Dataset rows
· · · · ·

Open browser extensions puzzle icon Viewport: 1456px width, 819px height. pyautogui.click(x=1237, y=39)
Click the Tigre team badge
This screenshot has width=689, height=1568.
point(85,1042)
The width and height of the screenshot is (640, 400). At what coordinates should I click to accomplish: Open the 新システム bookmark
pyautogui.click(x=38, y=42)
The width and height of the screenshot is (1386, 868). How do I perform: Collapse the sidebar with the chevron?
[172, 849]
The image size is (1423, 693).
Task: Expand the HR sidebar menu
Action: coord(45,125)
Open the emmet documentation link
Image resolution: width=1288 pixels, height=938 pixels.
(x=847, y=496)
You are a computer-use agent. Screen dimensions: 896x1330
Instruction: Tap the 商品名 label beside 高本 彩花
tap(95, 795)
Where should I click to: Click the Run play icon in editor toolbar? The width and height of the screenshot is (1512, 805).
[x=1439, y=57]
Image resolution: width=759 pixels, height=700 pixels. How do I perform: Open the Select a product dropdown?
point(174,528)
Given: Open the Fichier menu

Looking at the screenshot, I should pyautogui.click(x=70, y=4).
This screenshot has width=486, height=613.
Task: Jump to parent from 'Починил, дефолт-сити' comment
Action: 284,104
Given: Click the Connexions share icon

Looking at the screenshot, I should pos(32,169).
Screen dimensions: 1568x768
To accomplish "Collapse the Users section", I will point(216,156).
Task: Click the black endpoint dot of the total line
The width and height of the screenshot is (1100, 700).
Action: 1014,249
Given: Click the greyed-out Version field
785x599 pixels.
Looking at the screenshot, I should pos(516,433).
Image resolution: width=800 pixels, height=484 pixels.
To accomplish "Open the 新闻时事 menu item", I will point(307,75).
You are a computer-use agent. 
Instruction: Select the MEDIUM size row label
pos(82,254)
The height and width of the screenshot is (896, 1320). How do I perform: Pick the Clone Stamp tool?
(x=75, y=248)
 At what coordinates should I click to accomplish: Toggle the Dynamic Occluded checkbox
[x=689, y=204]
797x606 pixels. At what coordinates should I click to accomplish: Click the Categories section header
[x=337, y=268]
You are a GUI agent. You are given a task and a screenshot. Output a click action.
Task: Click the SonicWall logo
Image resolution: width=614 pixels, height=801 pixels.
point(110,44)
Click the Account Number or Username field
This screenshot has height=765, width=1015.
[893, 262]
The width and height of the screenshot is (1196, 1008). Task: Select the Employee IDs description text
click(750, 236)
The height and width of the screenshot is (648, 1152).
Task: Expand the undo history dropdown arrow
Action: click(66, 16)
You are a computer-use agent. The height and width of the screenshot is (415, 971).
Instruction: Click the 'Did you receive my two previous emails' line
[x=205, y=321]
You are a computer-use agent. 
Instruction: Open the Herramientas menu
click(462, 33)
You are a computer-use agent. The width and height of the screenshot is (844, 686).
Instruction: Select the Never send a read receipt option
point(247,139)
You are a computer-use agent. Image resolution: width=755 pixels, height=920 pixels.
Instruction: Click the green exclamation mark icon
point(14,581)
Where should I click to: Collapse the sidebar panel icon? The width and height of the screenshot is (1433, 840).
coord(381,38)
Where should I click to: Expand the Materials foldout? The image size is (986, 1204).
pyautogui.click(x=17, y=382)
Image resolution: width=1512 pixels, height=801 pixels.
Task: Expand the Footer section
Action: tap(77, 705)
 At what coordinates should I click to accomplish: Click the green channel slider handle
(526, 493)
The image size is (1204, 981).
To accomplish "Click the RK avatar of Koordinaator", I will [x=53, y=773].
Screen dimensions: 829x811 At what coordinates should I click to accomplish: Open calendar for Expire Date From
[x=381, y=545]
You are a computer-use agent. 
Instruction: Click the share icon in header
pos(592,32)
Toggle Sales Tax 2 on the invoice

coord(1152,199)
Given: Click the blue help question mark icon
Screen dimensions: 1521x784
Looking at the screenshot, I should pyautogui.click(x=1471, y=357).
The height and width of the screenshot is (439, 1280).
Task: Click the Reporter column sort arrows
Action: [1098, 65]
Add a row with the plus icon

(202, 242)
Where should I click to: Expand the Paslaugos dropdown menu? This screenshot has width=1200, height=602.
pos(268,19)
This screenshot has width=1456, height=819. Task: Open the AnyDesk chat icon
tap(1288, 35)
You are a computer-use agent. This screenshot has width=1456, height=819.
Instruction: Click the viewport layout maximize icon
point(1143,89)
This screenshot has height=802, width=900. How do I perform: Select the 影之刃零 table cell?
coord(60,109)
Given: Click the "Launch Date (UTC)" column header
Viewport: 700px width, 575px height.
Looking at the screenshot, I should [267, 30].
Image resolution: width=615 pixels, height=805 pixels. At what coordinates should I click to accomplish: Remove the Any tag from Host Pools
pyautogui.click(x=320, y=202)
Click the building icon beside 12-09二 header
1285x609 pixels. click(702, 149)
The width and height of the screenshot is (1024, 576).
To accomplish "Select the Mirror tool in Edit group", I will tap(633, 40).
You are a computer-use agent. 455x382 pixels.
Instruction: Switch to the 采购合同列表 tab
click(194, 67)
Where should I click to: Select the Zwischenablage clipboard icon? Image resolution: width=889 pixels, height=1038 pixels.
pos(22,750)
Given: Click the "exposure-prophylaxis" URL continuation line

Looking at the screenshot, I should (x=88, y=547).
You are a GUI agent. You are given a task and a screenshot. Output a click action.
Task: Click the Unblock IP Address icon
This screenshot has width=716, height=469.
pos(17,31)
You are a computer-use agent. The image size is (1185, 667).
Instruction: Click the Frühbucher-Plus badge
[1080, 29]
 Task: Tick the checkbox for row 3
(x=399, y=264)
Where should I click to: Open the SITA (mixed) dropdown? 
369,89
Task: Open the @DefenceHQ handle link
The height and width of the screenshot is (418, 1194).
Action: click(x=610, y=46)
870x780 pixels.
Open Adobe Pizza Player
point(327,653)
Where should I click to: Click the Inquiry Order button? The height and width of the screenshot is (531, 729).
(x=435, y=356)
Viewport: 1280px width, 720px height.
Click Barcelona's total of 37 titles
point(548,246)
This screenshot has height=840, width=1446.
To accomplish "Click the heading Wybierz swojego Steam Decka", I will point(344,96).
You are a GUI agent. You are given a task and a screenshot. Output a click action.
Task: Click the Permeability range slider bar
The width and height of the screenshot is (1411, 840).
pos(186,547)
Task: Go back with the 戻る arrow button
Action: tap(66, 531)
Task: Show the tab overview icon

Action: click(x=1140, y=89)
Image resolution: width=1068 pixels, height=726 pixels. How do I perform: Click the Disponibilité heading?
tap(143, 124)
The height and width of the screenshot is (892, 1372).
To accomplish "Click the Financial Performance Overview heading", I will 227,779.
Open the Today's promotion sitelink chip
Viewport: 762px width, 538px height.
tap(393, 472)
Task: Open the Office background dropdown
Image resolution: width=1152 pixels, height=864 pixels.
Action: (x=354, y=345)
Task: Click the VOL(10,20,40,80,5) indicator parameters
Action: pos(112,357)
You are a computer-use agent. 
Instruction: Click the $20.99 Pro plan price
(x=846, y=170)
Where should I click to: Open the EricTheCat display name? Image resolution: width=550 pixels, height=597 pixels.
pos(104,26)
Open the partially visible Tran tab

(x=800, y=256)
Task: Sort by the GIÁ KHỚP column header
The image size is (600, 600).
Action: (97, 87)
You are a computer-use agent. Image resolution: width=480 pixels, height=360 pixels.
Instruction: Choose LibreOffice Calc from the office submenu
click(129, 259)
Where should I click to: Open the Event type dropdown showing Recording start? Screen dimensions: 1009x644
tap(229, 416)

· · · · ·

> **PROBLEM TO WORK ON**
Copy out the lines of the records starting at the one containing "Toggle Sales Tax 2 on the invoice" and ending at the one containing "tap(1288, 35)", keeping them unchanged.

> **THE SOLUTION**
Toggle Sales Tax 2 on the invoice

coord(1152,199)
Given: Click the blue help question mark icon
Screen dimensions: 1521x784
Looking at the screenshot, I should pyautogui.click(x=1471, y=357).
The height and width of the screenshot is (439, 1280).
Task: Click the Reporter column sort arrows
Action: [1098, 65]
Add a row with the plus icon

(202, 242)
Where should I click to: Expand the Paslaugos dropdown menu? This screenshot has width=1200, height=602.
pos(268,19)
This screenshot has width=1456, height=819. Task: Open the AnyDesk chat icon
tap(1288, 35)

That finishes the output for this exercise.